Ночь – мой дом - Страница 22
– Не веришь? Или не хочешь поверить? – Отец прикрыл глаза. – Каждый вдох и выдох – это чистое везение, сынок… – Он открыл глаза, в уголках они порозовели. – Все человеческие достижения зависят от везения: нужно, чтобы тебе повезло родиться в нужном месте в нужное время и иметь нужный цвет кожи. А если хочешь разбогатеть, тебе должно повезти, чтобы ты прожил достаточно долго в нужном месте и в нужное время. Ну да, вся разница в количестве труда и в таланте. Они очень важны, ты сам знаешь, что я не стану с этим спорить. Но основа всех жизней – везение, удача, случай. Хорошие и дурные случайности. Везение – это жизнь. Жизнь – это везение. И как только ты поймаешь удачу, она тут же начинает просачиваться сквозь твои пальцы. Так что не трать душевные силы, не тоскуй по мертвой женщине, которая вообще не была тебя достойна.
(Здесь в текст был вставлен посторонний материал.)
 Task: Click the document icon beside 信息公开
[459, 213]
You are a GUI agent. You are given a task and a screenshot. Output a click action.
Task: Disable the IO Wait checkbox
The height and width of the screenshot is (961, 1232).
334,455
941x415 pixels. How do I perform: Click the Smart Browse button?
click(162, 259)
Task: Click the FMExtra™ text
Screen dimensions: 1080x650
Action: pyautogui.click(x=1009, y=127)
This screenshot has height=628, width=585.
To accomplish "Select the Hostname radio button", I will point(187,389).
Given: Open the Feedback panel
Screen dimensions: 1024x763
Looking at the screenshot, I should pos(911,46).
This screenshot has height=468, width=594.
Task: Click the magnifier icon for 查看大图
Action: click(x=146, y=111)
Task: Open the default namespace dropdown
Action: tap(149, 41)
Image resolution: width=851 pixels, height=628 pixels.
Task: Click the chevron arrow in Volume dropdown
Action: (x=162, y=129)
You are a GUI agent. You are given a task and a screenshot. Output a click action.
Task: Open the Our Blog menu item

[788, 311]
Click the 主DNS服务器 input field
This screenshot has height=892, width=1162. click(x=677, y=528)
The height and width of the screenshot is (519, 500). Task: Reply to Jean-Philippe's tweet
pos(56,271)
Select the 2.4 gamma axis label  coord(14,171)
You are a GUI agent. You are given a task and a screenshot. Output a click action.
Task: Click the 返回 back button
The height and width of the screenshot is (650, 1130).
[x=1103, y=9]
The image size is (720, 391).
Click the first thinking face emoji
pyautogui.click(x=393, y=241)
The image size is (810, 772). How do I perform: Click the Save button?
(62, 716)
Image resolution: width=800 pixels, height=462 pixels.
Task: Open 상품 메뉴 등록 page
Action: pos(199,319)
Джо стиснул зубы, но произнес только:
– Человек сам создает свою удачу, папа.
– Иногда, – согласился отец. – Но чаще удача создает человека.
Некоторое время они сидели молча. Сердце у Джо никогда так не колотилось. Обезумевший кулак, бьющий в грудную клетку. Сердце походило сейчас на что-то чужое и постороннее. К примеру, на бродячую собаку дождливой ночью.
Отец взглянул на часы и убрал их в жилетный карман.
– В первую же твою неделю за решеткой кто-нибудь наверняка станет тебе угрожать. Сразу же. В его глазах ты увидишь, чего он хочет, пусть он даже этого и не скажет.
У Джо мгновенно пересохло во рту.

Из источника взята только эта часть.